==== Gegebene Einträge

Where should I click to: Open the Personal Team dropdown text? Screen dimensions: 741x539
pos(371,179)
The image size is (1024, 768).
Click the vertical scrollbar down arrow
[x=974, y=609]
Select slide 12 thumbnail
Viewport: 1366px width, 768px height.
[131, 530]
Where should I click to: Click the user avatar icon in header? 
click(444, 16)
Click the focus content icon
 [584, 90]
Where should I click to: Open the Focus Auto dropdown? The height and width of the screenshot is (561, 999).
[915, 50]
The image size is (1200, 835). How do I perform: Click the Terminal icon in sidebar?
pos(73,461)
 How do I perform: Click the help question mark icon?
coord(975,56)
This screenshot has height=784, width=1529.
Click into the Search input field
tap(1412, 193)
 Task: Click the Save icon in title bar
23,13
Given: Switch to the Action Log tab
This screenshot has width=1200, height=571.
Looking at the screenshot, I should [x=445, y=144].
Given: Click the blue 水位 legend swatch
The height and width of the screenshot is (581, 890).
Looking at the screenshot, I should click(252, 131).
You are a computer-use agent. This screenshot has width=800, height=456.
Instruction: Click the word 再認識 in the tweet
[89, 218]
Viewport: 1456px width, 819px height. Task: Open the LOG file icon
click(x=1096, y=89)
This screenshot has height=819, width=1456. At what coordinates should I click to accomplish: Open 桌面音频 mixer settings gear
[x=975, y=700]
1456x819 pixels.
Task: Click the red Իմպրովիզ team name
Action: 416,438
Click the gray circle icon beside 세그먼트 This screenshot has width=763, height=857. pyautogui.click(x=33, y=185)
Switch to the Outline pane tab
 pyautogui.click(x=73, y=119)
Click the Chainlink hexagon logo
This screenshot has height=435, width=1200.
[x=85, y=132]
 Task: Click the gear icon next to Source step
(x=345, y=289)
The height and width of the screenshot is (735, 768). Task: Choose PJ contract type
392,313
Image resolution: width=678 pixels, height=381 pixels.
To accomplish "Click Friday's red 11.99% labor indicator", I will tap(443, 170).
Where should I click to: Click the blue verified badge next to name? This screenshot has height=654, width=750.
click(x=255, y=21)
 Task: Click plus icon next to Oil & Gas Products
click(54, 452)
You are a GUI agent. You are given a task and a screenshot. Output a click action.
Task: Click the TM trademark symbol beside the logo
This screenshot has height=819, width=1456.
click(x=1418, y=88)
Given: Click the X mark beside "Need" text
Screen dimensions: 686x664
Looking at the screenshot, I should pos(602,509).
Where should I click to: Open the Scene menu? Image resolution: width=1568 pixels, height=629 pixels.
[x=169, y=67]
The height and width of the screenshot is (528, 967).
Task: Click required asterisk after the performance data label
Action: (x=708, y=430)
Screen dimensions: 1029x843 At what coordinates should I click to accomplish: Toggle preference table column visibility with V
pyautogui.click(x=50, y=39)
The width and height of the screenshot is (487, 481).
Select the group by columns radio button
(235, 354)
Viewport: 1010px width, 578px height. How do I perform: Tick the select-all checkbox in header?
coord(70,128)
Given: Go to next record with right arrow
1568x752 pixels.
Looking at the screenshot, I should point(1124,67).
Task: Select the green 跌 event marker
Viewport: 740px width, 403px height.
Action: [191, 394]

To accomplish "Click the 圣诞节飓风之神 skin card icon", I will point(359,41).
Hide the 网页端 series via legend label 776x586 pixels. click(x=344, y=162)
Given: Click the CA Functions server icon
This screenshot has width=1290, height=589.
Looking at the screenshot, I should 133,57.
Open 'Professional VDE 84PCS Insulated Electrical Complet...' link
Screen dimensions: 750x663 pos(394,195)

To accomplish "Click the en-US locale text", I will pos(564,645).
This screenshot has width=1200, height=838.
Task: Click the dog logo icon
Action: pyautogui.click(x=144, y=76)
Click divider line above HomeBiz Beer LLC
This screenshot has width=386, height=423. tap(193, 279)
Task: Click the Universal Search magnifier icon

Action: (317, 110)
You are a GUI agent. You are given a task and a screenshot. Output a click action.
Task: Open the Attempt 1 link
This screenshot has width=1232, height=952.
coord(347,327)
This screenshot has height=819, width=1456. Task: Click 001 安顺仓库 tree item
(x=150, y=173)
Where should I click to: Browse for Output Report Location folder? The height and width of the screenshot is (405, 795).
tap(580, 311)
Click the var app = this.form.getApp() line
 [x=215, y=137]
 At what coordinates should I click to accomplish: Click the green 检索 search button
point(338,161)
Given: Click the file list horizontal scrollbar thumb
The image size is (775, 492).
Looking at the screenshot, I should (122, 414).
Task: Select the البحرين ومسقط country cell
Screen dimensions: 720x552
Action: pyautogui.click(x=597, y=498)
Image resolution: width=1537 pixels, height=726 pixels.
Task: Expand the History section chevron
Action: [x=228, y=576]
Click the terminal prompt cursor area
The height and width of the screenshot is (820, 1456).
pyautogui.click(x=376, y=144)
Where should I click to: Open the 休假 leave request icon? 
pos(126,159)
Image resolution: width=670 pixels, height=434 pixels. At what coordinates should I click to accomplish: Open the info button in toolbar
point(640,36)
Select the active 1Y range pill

========

Aufgabenstellung
Geben Sie die Zeilen von der Zeile mit „Click the focus content icon“ bis zur Zeile mit „coord(975,56)“, beide eingeschlossen, als nummerierte Liste wieder. Lassen Sie dabei Leerzeilen weg.

Richtige Antwort
1. Click the focus content icon
2.  [584, 90]
3. Where should I click to: Open the Focus Auto dropdown? The height and width of the screenshot is (561, 999).
4. [915, 50]
5. The image size is (1200, 835). How do I perform: Click the Terminal icon in sidebar?
6. pos(73,461)
7.  How do I perform: Click the help question mark icon?
8. coord(975,56)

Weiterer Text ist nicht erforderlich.